**What is being asked:**
After locating "Instruction: Expand the" in the listing below, copy that line and each one after it exactly, ending with the line that has "Task: Open 大赛章程 in the subnav bar".

**Records for this task:**
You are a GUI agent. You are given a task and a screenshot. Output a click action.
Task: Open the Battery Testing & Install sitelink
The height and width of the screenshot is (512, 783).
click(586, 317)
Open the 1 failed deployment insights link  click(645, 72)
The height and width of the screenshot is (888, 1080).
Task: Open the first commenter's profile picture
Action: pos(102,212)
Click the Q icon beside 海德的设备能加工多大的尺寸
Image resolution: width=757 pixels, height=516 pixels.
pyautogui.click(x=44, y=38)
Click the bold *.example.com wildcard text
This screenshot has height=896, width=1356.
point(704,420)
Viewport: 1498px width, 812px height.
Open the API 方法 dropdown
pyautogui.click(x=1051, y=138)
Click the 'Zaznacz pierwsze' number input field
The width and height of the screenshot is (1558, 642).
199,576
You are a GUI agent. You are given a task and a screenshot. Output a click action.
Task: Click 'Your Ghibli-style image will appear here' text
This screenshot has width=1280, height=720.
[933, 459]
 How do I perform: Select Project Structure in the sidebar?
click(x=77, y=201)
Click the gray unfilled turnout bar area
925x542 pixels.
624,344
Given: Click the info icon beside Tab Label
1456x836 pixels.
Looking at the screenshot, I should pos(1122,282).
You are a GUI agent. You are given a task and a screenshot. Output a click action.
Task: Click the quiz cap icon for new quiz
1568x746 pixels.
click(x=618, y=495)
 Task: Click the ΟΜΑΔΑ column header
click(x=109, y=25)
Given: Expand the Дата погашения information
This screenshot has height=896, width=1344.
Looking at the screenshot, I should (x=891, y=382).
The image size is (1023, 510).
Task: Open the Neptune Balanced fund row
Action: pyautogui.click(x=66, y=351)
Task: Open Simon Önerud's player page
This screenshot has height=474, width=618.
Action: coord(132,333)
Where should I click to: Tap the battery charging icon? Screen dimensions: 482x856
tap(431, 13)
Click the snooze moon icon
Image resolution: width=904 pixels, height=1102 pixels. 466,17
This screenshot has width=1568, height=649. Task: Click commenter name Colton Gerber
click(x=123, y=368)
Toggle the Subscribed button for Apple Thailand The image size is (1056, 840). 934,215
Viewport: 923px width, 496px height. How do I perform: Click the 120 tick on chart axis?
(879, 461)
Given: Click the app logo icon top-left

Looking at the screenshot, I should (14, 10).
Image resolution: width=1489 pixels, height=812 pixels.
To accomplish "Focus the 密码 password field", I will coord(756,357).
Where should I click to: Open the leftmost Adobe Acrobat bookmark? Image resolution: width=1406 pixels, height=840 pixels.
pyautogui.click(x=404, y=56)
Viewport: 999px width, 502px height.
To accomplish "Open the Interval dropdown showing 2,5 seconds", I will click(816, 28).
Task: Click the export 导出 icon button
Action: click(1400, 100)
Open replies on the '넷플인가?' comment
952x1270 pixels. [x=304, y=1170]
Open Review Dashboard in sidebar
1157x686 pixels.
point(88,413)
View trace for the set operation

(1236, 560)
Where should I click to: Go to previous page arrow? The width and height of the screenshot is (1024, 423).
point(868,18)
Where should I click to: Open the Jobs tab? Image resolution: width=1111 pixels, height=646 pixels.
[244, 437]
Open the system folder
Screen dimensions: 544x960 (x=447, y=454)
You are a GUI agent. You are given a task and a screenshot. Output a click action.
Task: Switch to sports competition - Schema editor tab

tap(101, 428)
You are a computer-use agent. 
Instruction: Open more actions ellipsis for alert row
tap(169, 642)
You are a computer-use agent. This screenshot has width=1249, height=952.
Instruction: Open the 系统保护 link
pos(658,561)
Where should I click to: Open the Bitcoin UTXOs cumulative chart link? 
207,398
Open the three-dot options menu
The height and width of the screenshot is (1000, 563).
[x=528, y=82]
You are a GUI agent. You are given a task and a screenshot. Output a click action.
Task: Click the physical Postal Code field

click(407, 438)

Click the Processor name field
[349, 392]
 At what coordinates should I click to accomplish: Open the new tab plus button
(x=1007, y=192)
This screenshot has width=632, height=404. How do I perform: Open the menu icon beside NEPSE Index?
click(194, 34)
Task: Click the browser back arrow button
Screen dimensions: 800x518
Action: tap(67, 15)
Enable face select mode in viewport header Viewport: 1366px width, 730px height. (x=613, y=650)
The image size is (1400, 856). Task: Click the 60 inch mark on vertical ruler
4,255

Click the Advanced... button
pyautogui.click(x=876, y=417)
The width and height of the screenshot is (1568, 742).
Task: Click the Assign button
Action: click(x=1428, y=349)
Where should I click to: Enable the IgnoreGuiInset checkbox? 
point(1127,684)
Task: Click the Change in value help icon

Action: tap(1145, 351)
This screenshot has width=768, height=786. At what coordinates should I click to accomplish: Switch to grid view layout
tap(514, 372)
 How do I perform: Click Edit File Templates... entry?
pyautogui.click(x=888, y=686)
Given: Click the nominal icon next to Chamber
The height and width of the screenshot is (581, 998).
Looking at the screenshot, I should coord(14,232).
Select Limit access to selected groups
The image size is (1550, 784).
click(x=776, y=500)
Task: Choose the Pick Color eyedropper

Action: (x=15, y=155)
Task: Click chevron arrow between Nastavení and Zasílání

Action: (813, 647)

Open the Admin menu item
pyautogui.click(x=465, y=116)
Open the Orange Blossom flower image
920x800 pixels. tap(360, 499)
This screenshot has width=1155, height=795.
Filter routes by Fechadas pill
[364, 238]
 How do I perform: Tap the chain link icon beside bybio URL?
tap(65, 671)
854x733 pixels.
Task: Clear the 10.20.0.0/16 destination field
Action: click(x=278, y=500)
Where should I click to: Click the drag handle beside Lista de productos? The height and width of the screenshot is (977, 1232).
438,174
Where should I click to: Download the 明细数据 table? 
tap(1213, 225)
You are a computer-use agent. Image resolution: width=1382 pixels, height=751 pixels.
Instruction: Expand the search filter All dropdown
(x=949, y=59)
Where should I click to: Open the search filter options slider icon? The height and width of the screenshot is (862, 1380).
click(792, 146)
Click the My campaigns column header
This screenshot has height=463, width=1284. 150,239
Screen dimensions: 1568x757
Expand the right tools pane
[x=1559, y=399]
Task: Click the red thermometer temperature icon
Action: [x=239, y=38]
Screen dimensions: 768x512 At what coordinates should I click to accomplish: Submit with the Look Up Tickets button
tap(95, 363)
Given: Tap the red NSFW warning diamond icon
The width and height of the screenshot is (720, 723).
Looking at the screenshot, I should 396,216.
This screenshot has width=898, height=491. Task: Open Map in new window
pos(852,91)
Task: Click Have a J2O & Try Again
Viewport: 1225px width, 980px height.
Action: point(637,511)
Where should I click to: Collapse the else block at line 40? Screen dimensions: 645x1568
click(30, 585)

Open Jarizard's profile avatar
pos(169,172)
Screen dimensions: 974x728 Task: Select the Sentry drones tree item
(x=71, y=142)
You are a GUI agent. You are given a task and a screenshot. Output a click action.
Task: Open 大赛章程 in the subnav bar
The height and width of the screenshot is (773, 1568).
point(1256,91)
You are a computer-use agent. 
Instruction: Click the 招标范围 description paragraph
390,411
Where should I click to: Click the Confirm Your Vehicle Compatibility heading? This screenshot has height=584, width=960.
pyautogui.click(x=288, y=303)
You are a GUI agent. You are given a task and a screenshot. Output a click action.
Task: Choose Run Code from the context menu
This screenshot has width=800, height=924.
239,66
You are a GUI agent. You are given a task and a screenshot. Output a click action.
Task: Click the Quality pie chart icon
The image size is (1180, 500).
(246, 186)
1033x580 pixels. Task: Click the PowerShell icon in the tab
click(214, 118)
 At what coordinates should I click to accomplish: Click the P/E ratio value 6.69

**Task answer:**
Instruction: Expand the search filter All dropdown
(x=949, y=59)
Where should I click to: Open the search filter options slider icon? The height and width of the screenshot is (862, 1380).
click(792, 146)
Click the My campaigns column header
This screenshot has height=463, width=1284. 150,239
Screen dimensions: 1568x757
Expand the right tools pane
[x=1559, y=399]
Task: Click the red thermometer temperature icon
Action: [x=239, y=38]
Screen dimensions: 768x512 At what coordinates should I click to accomplish: Submit with the Look Up Tickets button
tap(95, 363)
Given: Tap the red NSFW warning diamond icon
The width and height of the screenshot is (720, 723).
Looking at the screenshot, I should 396,216.
This screenshot has width=898, height=491. Task: Open Map in new window
pos(852,91)
Task: Click Have a J2O & Try Again
Viewport: 1225px width, 980px height.
Action: point(637,511)
Where should I click to: Collapse the else block at line 40? Screen dimensions: 645x1568
click(30, 585)

Open Jarizard's profile avatar
pos(169,172)
Screen dimensions: 974x728 Task: Select the Sentry drones tree item
(x=71, y=142)
You are a GUI agent. You are given a task and a screenshot. Output a click action.
Task: Open 大赛章程 in the subnav bar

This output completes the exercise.